Question

Find a number $$c$$ such that $$\ln c=5$$.

Answer

**step1 Understand the Definition of Natural Logarithm**

The natural logarithm, denoted as $$\ln$$, is a logarithm to the base $$e$$. This means that if we have the equation $$\ln c = x$$, it is equivalent to saying that $$e^x = c$$.

$$\ln c = x \iff e^x = c$$

**step2 Convert the Logarithmic Equation to an Exponential Equation**

Given the equation $$\ln c = 5$$, we can use the definition from the previous step. Here, $$x = 5$$. Therefore, we can rewrite the equation in its exponential form.

$$e^5 = c$$

**step3 State the Value of c**

From the conversion in the previous step, we have found the value of $$c$$.

$$c = e^5$$

Alternative answer

Answer: $$c = e^5$$ Explain
This is a question about logarithms and their inverse relationship with exponential functions . The solving step is:

First, we need to understand what "ln c = 5" means. The "ln" part stands for the natural logarithm, which is just a special way of writing "log base e". So, "ln c = 5" is the same as saying "log base e of c equals 5".
Now, when you have a logarithm like "log base b of x equals y", it's the same as saying "b to the power of y equals x".
So, if "log base e of c equals 5", we can rewrite it as "e to the power of 5 equals c".
That means $$c = e^5$$.

Alternative answer

Answer: $c = e^5$ Explain
This is a question about natural logarithms and how they relate to exponents . The solving step is:

Hey everyone! So, this problem looks a little fancy with "ln c", but it's actually pretty cool!

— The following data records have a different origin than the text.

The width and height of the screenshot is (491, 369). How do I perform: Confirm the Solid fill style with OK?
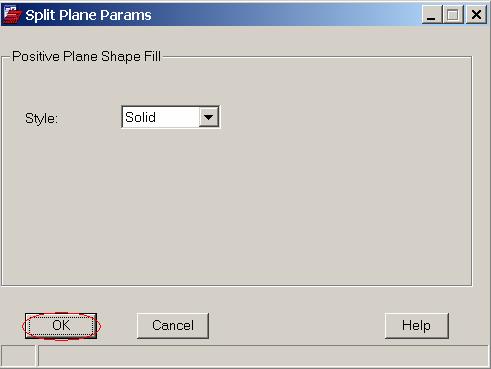pyautogui.click(x=61, y=326)
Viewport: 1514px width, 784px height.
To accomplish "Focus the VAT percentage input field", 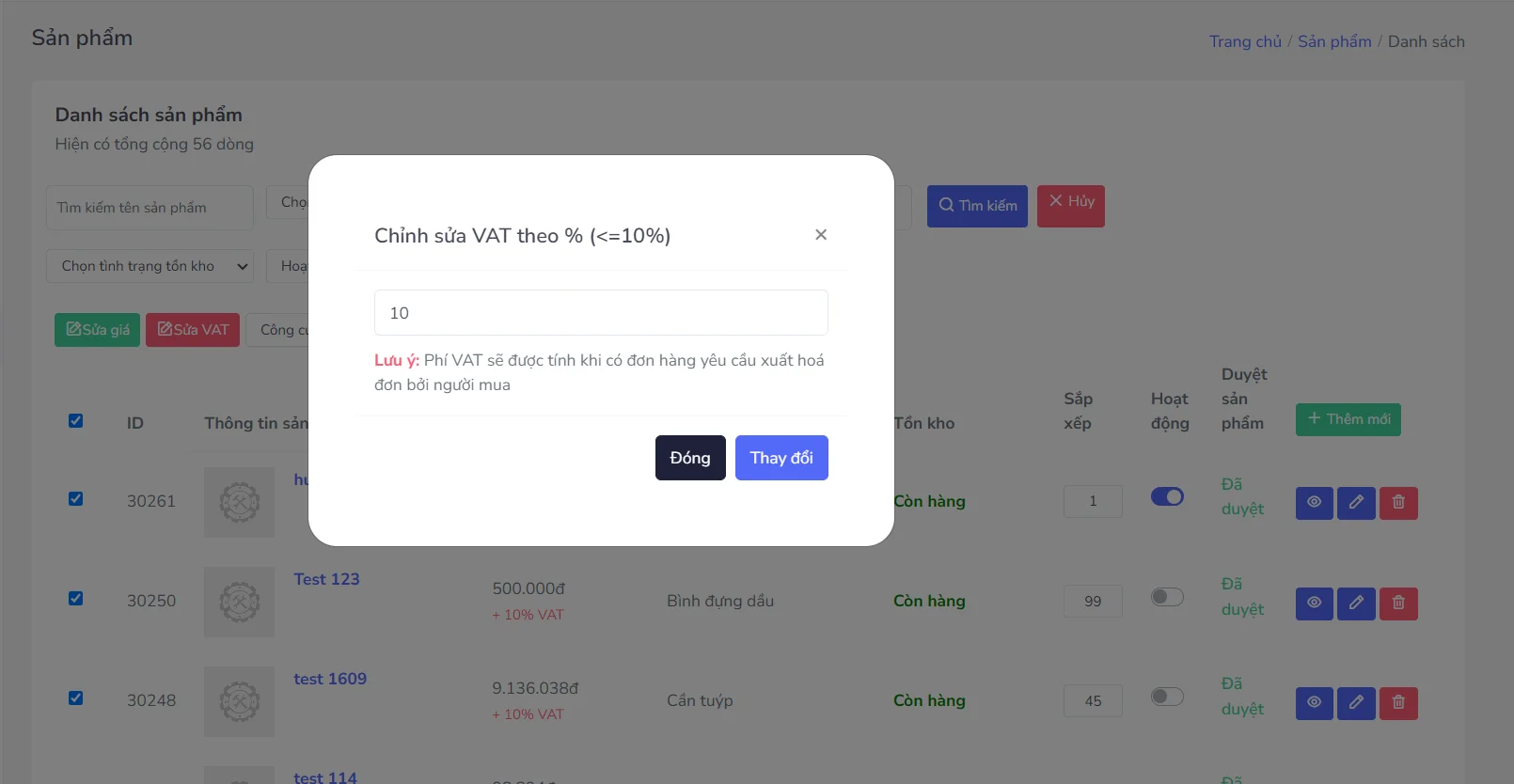I will click(x=601, y=313).

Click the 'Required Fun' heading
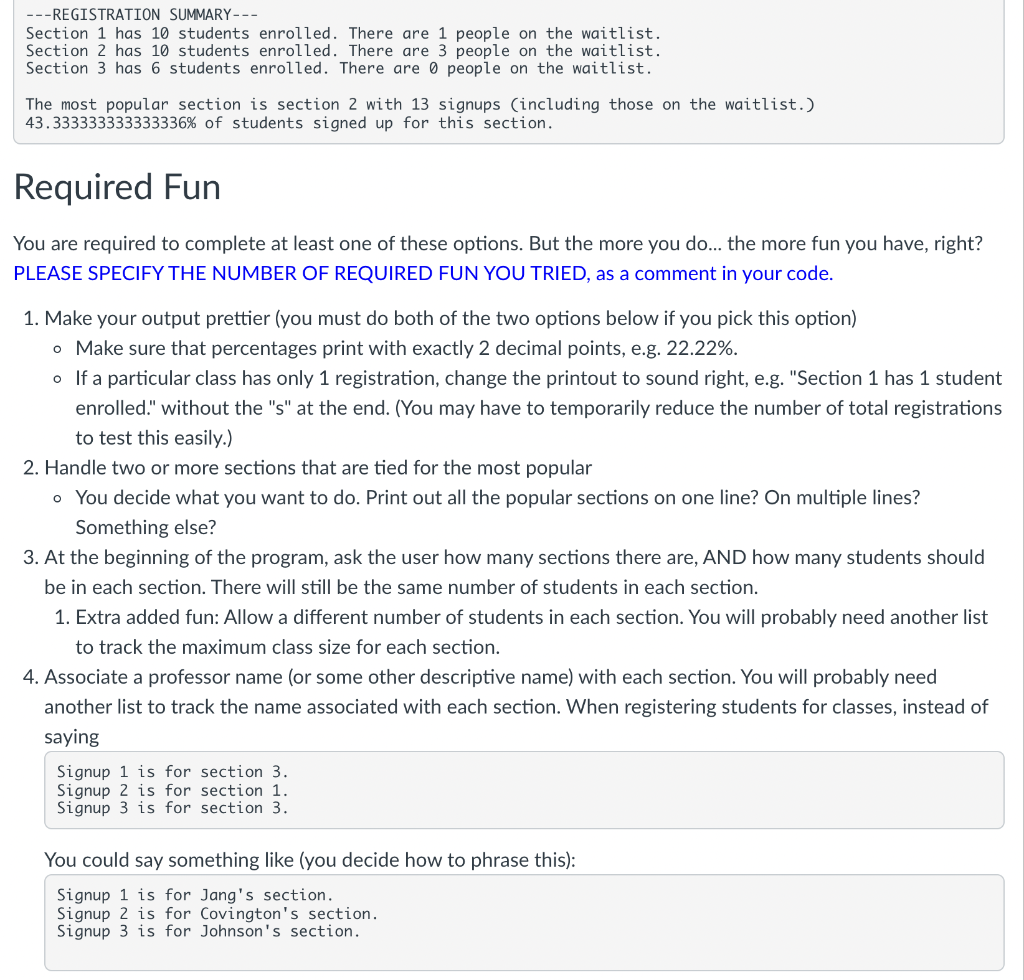116,187
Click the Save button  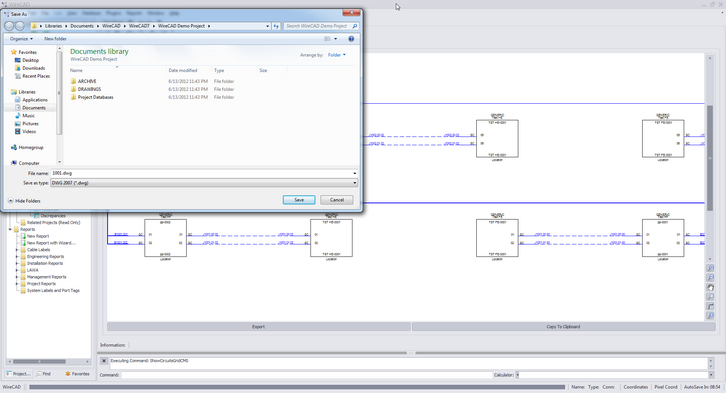point(299,200)
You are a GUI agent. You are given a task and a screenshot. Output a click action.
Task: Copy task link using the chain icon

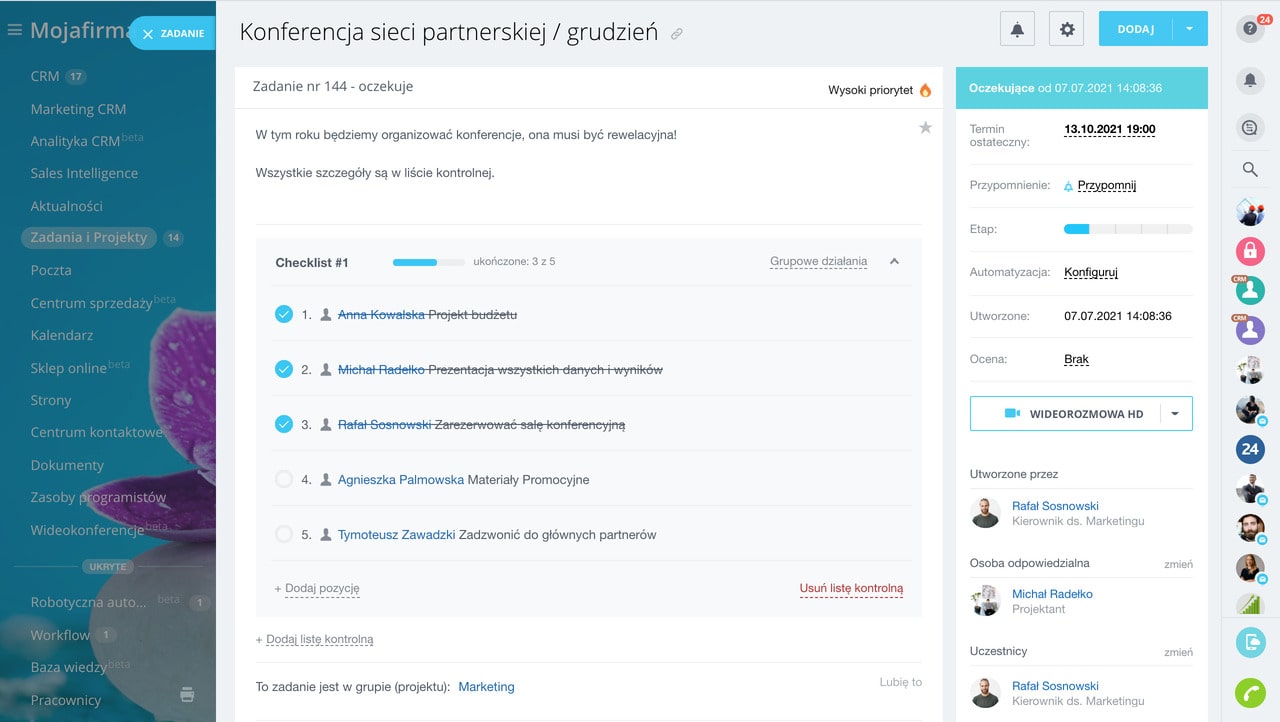(x=677, y=34)
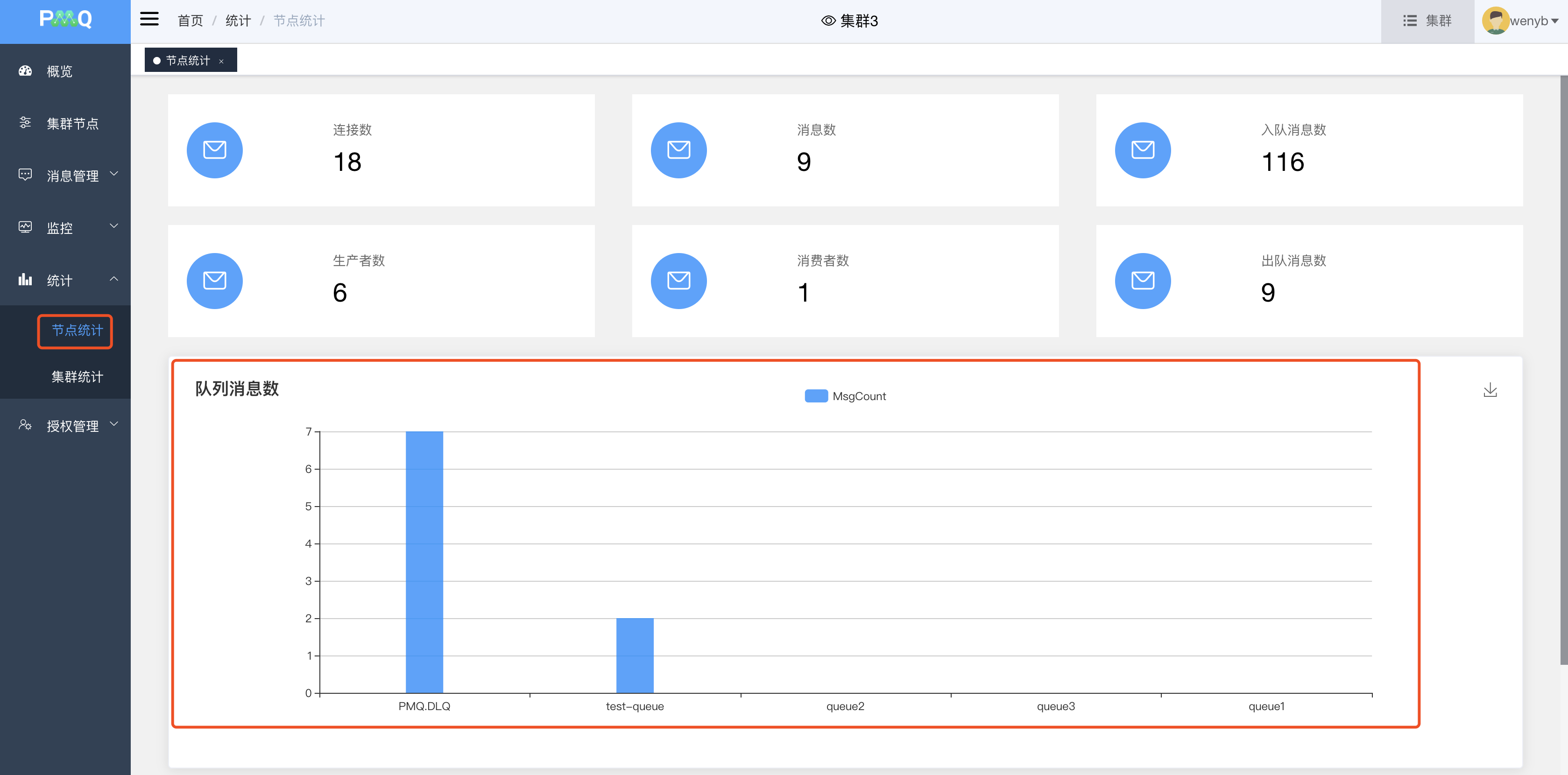Click the 连接数 envelope icon
Viewport: 1568px width, 775px height.
click(x=214, y=150)
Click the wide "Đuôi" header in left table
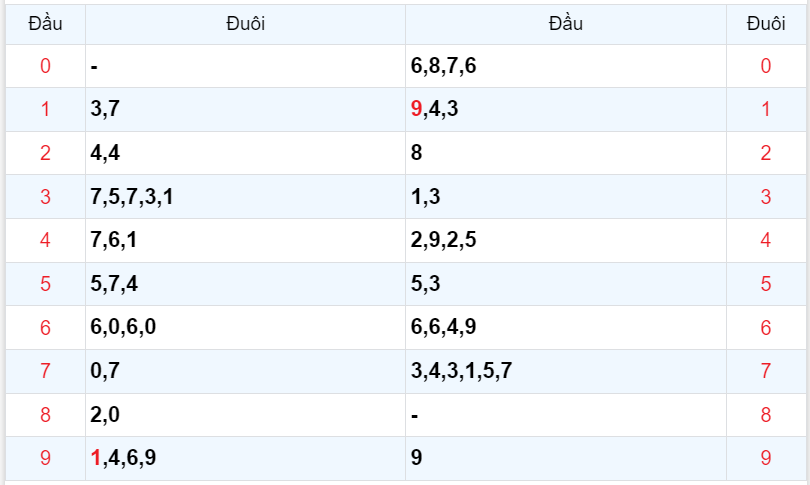 [x=245, y=24]
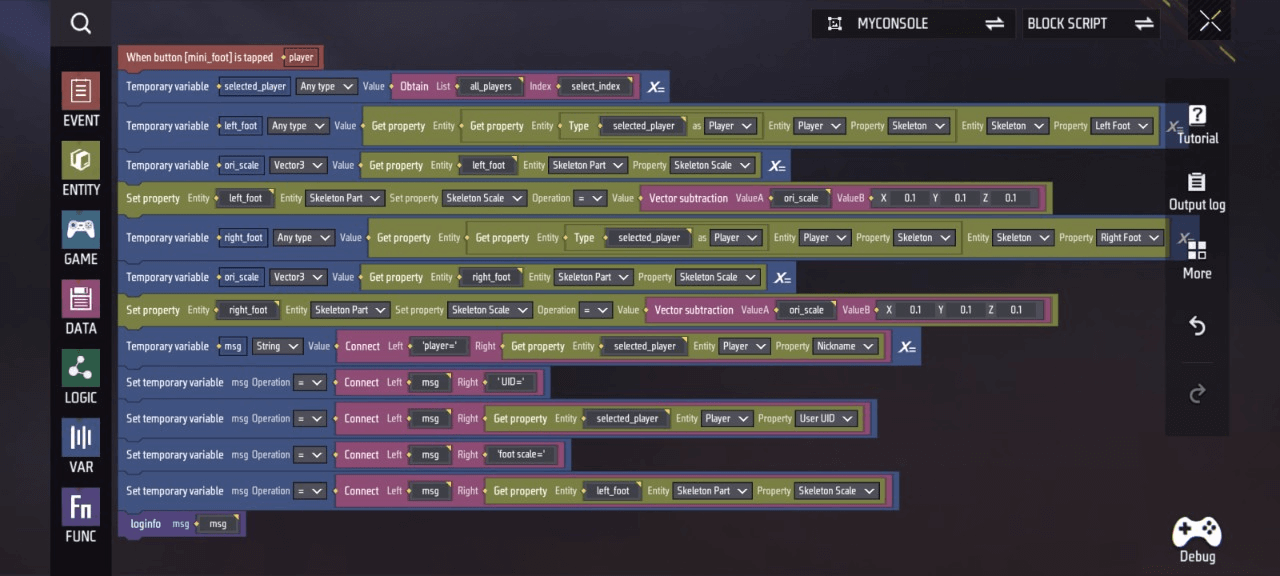Select the LOGIC block category

click(x=81, y=376)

1. First, we need to know what "ln" means. "ln" is just a special way to write "log base e". Think of "e" as a special number, kind of like "pi" (π) is a special number.
2. So, when the problem says "ln c = 5", it's really saying "log base e of c equals 5".
3. Now, what does a logarithm do? It tells you what power you need to raise the base to, to get the number inside the log. In our case, the base is "e", and the number inside is "c", and the power is "5".
4. So, "log base e of c equals 5" just means "e raised to the power of 5 equals c".
5. That means $c = e^5$. And that's our answer! We don't need to calculate the exact value of $e^5$ unless it asks for it; just leaving it as $e^5$ is perfect.

Alternative answer

Answer: $c = e^5$ Explain
This is a question about natural logarithms and how they relate to exponents . The solving step is:

Hey friend! This problem looks a little tricky because it uses "ln", but it's actually super cool and easy once you know what "ln" means!

Think about it like this:
Sometimes we ask, "What power do I need to raise a number to, to get another number?" For example, if I ask "2 to what power equals 8?", the answer is 3, because $2^3 = 8$. We can write that as a "logarithm" like this: $\log_2 8 = 3$.

Now, "ln" is just a special kind of logarithm! It uses a super important, special number called "e" as its base. This number "e" is about 2.71828... it's like Pi, it goes on forever!

So, when you see $\ln c = 5$, it's really asking: "If I take that special number 'e' and raise it to the power of 5, what do I get?"
And the problem tells us that what you get is 'c'!

So, the number 'c' is just 'e' raised to the power of 5. We write this as $e^5$. We don't need to calculate the exact number because $e^5$ is the exact answer!